Reproduce verbatim the part of the entries that opens with the line containing "The height and width of the screenshot is (819, 1456)." and closes with the line containing "Action: click(x=653, y=164)", including both of those lines.

-*-*-

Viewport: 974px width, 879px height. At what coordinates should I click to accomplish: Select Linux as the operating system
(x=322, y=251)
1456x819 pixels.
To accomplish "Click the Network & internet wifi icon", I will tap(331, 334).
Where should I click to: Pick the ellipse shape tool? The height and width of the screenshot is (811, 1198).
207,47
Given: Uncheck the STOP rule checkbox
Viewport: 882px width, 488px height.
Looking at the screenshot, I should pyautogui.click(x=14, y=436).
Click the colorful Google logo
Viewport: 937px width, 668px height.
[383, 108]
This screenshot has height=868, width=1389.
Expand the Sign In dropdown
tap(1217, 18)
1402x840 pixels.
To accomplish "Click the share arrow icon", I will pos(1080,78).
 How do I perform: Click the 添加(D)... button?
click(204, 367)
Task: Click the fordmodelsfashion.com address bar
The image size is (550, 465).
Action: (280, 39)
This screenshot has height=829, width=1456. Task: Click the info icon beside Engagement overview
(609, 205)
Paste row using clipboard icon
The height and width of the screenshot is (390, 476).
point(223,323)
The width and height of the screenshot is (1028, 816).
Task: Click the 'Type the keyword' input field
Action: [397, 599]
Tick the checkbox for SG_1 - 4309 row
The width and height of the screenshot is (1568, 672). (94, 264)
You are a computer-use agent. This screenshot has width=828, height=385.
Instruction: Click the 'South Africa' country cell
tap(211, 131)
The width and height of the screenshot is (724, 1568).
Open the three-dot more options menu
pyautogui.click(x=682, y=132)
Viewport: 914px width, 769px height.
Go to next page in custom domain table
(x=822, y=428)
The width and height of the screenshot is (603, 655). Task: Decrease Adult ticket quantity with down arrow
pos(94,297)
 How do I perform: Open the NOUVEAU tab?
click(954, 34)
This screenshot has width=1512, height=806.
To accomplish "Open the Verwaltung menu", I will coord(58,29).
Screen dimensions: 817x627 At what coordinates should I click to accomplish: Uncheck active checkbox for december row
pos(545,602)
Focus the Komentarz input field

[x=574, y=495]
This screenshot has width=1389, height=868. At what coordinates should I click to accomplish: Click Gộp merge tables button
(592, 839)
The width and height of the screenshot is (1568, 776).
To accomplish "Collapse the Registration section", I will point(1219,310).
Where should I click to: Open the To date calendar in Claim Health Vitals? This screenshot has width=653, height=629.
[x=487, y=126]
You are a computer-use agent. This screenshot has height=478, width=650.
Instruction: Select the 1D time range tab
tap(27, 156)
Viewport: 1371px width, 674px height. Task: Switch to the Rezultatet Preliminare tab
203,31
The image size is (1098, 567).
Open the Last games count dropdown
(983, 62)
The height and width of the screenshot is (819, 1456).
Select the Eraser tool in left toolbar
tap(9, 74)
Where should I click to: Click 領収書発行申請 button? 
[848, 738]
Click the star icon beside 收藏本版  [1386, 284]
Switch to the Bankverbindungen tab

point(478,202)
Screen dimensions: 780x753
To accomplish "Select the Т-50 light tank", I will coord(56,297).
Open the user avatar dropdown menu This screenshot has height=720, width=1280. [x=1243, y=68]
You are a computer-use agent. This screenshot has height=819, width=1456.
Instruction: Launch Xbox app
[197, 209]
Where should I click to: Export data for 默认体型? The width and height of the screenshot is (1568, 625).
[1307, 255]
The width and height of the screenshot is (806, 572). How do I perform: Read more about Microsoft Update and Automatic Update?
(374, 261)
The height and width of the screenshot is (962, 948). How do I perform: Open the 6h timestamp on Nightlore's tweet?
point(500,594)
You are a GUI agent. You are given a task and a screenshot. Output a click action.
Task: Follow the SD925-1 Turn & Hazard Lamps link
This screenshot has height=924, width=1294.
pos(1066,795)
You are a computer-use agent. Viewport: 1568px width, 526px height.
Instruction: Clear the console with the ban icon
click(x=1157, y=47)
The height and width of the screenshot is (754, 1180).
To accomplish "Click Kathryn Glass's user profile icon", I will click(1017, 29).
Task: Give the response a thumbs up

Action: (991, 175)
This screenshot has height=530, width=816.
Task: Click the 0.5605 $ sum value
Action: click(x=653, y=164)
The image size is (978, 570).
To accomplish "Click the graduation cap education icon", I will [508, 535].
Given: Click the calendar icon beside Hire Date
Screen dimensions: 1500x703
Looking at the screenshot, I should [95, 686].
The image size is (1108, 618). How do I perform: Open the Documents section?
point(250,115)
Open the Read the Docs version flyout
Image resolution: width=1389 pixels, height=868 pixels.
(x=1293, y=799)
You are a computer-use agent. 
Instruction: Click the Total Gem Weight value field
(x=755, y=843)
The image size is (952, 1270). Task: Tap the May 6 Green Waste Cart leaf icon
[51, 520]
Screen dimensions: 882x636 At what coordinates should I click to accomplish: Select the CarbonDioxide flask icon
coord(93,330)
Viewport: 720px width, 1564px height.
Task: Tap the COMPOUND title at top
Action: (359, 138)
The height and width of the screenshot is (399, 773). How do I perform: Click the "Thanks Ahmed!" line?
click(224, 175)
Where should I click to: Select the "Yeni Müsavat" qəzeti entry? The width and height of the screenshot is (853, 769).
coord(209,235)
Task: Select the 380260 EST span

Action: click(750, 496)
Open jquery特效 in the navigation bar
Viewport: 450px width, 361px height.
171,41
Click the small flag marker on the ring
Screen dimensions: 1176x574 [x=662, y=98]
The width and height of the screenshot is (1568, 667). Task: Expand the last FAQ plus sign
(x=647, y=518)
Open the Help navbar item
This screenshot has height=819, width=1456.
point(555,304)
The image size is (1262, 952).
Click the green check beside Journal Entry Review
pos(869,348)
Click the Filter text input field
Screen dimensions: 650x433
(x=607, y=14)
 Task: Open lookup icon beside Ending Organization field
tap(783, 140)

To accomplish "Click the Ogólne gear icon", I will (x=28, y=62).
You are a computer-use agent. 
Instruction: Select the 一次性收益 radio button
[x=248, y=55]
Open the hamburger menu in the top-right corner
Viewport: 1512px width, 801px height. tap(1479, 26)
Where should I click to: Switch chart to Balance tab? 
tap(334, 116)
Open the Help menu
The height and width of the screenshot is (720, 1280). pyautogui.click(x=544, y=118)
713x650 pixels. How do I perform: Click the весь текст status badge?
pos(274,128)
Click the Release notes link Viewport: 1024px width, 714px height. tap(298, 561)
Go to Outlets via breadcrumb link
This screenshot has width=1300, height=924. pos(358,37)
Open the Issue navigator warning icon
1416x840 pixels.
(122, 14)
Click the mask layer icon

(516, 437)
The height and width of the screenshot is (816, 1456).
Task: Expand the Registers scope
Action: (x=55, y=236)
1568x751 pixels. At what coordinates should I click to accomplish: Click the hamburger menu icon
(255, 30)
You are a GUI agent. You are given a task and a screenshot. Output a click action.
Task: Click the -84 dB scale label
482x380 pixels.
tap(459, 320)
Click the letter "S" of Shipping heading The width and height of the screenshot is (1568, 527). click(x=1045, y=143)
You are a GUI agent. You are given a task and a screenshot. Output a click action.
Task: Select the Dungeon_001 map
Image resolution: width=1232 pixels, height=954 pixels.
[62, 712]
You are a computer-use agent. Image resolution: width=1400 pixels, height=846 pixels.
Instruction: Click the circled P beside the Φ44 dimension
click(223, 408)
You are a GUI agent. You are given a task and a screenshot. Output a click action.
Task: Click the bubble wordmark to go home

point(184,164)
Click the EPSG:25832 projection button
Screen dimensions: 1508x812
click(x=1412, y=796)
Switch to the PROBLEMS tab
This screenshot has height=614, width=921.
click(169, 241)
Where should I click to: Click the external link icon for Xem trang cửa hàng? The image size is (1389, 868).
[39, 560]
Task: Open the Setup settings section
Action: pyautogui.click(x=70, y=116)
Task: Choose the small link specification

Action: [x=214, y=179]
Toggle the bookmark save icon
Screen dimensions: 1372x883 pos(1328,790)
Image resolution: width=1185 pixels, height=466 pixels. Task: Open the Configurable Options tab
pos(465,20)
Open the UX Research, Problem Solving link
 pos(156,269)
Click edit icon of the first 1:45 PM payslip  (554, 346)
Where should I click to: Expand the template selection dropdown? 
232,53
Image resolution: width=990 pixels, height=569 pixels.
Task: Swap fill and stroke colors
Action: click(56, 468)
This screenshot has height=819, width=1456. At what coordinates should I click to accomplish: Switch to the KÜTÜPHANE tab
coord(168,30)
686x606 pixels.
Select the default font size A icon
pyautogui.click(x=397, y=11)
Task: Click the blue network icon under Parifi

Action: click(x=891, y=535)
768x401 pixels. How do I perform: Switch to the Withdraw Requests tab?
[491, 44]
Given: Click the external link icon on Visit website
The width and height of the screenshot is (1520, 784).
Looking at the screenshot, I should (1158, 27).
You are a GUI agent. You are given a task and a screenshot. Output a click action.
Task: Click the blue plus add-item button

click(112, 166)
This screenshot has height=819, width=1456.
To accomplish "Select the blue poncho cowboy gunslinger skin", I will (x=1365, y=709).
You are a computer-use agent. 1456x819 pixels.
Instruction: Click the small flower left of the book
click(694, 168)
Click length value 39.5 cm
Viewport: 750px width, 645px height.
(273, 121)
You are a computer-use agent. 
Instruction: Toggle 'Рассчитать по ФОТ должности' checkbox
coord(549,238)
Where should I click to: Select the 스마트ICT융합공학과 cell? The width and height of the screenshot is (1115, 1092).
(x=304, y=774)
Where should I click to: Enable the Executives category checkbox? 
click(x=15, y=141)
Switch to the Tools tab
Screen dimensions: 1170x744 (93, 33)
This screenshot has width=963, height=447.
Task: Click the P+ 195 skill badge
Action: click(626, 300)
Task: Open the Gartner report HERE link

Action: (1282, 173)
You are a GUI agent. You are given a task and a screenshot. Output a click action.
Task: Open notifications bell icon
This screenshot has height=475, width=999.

-*-*-

● Answer for the task
The height and width of the screenshot is (819, 1456).
Select the Eraser tool in left toolbar
tap(9, 74)
Where should I click to: Click 領収書発行申請 button? 
[848, 738]
Click the star icon beside 收藏本版  [1386, 284]
Switch to the Bankverbindungen tab

point(478,202)
Screen dimensions: 780x753
To accomplish "Select the Т-50 light tank", I will coord(56,297).
Open the user avatar dropdown menu This screenshot has height=720, width=1280. [x=1243, y=68]
You are a computer-use agent. This screenshot has height=819, width=1456.
Instruction: Launch Xbox app
[197, 209]
Where should I click to: Export data for 默认体型? The width and height of the screenshot is (1568, 625).
[1307, 255]
The width and height of the screenshot is (806, 572). How do I perform: Read more about Microsoft Update and Automatic Update?
(374, 261)
The height and width of the screenshot is (962, 948). How do I perform: Open the 6h timestamp on Nightlore's tweet?
point(500,594)
You are a GUI agent. You are given a task and a screenshot. Output a click action.
Task: Follow the SD925-1 Turn & Hazard Lamps link
This screenshot has height=924, width=1294.
pos(1066,795)
You are a computer-use agent. Viewport: 1568px width, 526px height.
Instruction: Clear the console with the ban icon
click(x=1157, y=47)
The height and width of the screenshot is (754, 1180).
To accomplish "Click Kathryn Glass's user profile icon", I will click(1017, 29).
Task: Give the response a thumbs up

Action: (991, 175)
This screenshot has height=530, width=816.
Task: Click the 0.5605 $ sum value
Action: click(x=653, y=164)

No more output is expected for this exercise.